Zlazłem wczoraj z dobowego dyżuru. Na nocy mieliśny dwie deski i znoszenie po schodach. Wrócilem do domu, poogarniałem sprawy, potem zakupy, odebrać pierdziocha z przedszkola, dać mu żryć, potem zawiozłem ją do rodziców i musiałem iść na noc. Zrobiłem sobie krótką drzemkę między 16 a 17. Kiedy się obudziłem, nie potrafiłem się podnieść. Ból od pośladka do kolana.
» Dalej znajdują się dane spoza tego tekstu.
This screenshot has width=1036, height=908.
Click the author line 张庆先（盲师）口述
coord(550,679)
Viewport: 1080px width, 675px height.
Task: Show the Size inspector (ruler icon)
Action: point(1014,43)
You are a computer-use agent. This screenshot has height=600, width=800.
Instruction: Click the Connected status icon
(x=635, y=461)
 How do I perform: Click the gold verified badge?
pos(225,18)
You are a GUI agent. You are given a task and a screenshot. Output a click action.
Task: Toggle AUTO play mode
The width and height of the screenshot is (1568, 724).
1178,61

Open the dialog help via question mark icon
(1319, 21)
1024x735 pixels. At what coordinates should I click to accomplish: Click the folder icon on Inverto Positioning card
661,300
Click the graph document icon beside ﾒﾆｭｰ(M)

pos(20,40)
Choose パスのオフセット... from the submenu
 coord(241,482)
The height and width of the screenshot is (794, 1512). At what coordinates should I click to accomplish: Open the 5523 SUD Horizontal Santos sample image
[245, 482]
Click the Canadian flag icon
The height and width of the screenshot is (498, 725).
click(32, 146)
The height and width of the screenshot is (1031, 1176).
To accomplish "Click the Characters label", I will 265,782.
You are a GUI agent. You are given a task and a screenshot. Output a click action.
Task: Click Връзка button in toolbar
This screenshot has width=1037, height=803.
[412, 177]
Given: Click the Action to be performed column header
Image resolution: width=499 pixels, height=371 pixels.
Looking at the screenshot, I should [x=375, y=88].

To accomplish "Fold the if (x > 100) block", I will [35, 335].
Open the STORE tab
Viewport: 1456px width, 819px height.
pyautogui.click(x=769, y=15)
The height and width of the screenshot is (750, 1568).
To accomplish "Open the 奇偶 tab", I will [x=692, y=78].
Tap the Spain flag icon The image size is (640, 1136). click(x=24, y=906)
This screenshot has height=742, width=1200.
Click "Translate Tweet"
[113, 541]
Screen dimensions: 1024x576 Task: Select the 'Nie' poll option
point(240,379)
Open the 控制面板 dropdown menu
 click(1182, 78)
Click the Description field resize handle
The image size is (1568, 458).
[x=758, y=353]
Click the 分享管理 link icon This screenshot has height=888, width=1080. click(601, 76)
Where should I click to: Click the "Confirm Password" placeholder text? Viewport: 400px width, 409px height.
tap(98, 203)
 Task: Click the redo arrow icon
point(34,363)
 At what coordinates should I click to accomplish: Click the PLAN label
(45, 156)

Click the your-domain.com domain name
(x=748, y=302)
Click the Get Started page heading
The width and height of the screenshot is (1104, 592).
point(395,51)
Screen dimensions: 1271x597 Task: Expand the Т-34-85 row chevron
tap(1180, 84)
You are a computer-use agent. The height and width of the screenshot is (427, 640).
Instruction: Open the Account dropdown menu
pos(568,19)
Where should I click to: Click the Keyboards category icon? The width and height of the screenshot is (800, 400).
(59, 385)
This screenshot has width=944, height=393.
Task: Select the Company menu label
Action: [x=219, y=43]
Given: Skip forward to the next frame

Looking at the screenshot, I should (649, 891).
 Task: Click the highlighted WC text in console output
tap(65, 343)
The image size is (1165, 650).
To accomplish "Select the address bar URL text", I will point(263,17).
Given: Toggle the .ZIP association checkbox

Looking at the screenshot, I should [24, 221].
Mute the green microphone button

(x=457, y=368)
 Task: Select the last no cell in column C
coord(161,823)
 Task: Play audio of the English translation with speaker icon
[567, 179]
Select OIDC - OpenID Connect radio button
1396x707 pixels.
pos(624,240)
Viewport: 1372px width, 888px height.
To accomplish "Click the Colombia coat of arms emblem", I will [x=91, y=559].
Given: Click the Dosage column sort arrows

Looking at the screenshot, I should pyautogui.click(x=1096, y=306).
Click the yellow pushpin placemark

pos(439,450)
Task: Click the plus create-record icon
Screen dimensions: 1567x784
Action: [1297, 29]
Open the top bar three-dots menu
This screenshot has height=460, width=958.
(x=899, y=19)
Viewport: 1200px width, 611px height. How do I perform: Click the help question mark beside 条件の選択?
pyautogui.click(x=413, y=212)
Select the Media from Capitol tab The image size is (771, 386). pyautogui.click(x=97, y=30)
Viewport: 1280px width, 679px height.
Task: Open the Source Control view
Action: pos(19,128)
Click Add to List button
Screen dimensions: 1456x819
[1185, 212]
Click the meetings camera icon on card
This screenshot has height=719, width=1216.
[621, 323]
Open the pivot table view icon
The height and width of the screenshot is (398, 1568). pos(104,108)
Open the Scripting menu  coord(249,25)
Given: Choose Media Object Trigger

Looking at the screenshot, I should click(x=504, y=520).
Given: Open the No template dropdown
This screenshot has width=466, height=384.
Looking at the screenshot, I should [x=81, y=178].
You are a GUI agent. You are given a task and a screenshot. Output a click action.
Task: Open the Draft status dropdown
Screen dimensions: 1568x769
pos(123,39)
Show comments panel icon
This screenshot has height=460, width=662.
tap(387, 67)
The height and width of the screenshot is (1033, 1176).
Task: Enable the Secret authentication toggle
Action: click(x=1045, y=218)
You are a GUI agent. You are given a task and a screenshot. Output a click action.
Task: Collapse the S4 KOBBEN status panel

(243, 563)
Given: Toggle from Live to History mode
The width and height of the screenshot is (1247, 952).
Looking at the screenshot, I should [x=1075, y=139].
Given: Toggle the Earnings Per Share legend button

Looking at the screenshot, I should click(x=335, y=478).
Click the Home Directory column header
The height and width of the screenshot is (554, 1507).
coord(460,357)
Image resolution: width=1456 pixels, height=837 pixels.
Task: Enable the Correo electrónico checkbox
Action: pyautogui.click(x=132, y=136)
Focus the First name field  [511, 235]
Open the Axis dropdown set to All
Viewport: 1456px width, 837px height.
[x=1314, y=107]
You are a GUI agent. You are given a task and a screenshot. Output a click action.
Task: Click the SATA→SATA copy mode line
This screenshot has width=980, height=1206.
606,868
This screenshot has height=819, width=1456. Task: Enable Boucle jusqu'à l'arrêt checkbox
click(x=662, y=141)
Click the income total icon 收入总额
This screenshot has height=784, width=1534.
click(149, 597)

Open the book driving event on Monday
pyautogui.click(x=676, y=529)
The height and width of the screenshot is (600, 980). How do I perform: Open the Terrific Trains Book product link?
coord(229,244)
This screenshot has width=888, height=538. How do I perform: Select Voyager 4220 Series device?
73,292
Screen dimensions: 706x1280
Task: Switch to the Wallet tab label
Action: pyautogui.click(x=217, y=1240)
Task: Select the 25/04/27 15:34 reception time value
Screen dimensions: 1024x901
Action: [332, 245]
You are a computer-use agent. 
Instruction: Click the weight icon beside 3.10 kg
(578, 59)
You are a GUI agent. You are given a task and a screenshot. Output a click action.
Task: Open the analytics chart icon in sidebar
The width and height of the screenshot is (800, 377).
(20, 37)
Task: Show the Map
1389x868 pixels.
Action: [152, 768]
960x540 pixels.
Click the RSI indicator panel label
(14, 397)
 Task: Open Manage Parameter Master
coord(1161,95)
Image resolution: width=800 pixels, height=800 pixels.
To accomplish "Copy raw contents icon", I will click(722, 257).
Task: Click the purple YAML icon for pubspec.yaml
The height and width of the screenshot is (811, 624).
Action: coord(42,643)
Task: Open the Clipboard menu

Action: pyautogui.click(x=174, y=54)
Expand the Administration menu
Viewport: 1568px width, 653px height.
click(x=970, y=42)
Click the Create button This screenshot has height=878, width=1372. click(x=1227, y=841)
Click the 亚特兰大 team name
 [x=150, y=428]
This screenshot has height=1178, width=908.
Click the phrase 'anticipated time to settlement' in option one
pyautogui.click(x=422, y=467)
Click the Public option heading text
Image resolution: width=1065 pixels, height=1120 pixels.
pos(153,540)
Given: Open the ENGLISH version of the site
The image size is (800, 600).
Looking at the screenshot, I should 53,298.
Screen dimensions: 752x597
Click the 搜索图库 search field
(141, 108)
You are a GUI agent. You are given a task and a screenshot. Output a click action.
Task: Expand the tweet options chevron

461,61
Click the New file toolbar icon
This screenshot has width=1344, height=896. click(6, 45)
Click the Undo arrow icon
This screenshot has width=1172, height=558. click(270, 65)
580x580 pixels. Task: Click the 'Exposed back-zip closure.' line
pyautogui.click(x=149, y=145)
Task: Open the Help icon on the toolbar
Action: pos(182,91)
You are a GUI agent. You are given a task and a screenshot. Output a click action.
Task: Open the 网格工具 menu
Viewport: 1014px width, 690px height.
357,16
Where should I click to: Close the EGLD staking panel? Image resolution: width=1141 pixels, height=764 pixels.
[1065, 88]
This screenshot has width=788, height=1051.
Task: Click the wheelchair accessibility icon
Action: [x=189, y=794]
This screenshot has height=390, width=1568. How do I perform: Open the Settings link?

Najpierw jakoś spełzłem z łóżka, potem długo się piobizowałem... Kuffa nie dam rady w robocie. Dojechałem, przebrałem się, nikt mi nie był w stanie tej nocki zabrać.
Zlazłem do karetki, venflon 250 ml NaCl z ketonalem 100mg i dexaven 8. Zaczęło puszczać, pojechaľem na IP po receptę - nimesil i mydocalm forte. Od razu sobie zażyłem.
W nocy puściło a nad ranem jak ręką odjął.
Wróciłem do domu kawka i jeszcze jedna kroplówka taka jak wieczorem. Wszystko puściło.
Jak bym takich czynów dokonuwał 2000 lat temu, dziś wsiałym w waszym domu na krzyżu.